Beginner's Corner: AmpereHours, Watts, and WattHours 

In the last edition of Beginner's Corner, we covered Amperes and Volts. If you have not
read the previous edition, or need to review it, please do so before attempting these more
complex subjects. 

AmpereHours 

If you remember from last time, Current, measured in Amperes,
is the quantity of ping pong balls (well, electrons, really) that pass a given
point in a second. More specifically, an Ampere is a flow of 6.2422E+18 ping
pong balls per second. An AmpereHour is the number of ping pong
balls that pass a given point in a hour. If the current is constant, this is actually
the number that pass the point in a second, times the number of seconds in an hour,
which is usually 3600. So One AmpereHour, which is one Ampere supplied continuously for
one hour, is (6.2422E+18 * 3.6E3) = 2.2472E+22 ping pong balls, which is an awful lot of
ping pong balls. 

An AmpereHour is a measure of the ability to supply current over time, so it is
a convenient way to rate the capacity of a battery. Actually, we usually measure battery
capacity in milliAmpereHours, which is 1 milli, (that's a metric milli, not a Milli
Vanilli) or 1/1000 th of an AmpereHour. If we say that a battery has a capacity of
1000milliAmpereHours (normally abbreviated 1000mAH), it has the ability to deliver a
current of 1000mA (or 1A) for 1 hour before becoming fully discharged. (We will discuss
the fuzzy issue of exactly what 'fully discharged' means in a later column). 

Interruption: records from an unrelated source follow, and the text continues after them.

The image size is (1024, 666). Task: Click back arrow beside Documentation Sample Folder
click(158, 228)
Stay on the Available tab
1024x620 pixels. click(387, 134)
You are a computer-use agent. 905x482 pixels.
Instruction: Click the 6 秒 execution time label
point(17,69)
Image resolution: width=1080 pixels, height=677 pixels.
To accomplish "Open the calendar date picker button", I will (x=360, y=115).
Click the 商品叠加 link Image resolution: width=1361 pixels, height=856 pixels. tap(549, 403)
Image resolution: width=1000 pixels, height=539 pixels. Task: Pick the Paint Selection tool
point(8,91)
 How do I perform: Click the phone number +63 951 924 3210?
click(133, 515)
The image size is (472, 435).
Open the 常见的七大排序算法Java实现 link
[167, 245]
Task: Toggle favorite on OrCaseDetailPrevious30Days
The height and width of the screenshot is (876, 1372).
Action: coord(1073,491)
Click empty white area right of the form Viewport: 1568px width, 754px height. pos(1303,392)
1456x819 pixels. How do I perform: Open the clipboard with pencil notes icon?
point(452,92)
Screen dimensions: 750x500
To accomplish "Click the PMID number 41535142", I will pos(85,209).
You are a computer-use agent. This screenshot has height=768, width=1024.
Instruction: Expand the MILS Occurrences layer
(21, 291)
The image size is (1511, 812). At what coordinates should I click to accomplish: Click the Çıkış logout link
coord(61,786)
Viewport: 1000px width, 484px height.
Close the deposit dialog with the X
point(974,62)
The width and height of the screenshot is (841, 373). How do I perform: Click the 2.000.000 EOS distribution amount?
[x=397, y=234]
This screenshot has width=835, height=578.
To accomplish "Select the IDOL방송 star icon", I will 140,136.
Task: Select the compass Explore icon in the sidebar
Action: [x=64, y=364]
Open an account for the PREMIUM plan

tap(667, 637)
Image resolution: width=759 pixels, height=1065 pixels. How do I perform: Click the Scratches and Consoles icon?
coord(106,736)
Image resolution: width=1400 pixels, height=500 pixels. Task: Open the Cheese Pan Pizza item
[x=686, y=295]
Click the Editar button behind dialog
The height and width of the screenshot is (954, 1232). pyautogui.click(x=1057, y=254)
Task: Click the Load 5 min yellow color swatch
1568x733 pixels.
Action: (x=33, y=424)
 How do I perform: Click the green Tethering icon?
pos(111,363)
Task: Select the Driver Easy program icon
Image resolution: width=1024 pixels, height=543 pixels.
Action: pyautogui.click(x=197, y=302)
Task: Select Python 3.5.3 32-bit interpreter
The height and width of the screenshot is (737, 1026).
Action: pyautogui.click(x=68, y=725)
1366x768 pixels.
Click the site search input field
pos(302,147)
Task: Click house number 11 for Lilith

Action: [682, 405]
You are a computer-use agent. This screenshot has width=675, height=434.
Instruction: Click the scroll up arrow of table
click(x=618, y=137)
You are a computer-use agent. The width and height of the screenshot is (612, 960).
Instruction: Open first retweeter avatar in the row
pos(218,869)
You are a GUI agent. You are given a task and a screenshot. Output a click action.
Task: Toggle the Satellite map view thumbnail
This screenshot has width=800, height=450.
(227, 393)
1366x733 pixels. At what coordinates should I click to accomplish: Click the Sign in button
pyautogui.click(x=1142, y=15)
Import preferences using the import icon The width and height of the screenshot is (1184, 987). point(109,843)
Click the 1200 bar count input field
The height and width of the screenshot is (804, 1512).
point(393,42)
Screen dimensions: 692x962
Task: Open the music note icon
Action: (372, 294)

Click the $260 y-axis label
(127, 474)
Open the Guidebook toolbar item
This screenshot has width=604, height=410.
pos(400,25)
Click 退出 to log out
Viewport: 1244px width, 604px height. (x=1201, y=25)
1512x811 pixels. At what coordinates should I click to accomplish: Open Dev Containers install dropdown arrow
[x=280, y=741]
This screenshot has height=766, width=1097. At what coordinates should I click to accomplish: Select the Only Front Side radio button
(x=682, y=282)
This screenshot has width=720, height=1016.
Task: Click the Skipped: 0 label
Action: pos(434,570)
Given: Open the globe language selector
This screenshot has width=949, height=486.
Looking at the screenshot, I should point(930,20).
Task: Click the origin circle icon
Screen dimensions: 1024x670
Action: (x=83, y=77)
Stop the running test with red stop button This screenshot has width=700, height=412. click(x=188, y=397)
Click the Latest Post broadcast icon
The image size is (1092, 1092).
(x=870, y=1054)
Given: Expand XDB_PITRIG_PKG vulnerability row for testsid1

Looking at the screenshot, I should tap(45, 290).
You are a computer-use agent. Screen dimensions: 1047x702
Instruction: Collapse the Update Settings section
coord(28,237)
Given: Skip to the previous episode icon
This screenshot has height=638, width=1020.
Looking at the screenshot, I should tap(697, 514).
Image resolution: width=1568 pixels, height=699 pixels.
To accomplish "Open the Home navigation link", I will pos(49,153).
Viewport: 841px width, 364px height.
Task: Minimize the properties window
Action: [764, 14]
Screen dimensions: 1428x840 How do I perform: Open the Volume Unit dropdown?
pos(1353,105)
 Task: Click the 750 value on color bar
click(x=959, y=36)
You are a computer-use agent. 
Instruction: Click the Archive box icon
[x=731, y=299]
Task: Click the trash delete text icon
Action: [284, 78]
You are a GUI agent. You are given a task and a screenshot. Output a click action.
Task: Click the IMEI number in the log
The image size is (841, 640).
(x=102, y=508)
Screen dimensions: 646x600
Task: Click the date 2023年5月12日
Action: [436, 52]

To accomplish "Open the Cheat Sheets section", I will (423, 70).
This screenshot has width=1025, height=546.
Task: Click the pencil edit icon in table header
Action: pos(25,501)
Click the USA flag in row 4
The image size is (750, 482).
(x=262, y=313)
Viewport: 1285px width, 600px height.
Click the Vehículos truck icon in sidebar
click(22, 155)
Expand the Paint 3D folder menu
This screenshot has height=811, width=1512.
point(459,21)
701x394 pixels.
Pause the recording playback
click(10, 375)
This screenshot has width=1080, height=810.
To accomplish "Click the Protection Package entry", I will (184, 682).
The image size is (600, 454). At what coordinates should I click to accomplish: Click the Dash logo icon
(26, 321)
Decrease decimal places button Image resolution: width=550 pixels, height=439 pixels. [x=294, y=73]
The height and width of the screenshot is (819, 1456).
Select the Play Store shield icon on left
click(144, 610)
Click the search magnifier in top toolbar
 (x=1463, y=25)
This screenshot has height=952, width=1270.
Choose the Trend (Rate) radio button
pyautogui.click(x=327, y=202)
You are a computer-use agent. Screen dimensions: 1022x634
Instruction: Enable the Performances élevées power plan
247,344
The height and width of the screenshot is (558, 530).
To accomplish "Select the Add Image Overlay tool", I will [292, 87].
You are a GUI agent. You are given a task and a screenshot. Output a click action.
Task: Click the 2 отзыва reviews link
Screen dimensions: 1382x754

It is important to understand that the capacity rating for a battery is usually
specified at a particular current, such as 20% of total capacity. In other words, the
rated capacity is measured at a current that will take 5 hours to fully discharge the
cell. The capacity of the cell will be reduced at higher currents - a 1000mAH cell can
provide 200mA for 5 hours, but will not provide 10A for 6 minutes. There are a lot of
factors that affect cell capacity at the current level we use to run motors, and cell
impedance (discussed below) is the probably the most important one. 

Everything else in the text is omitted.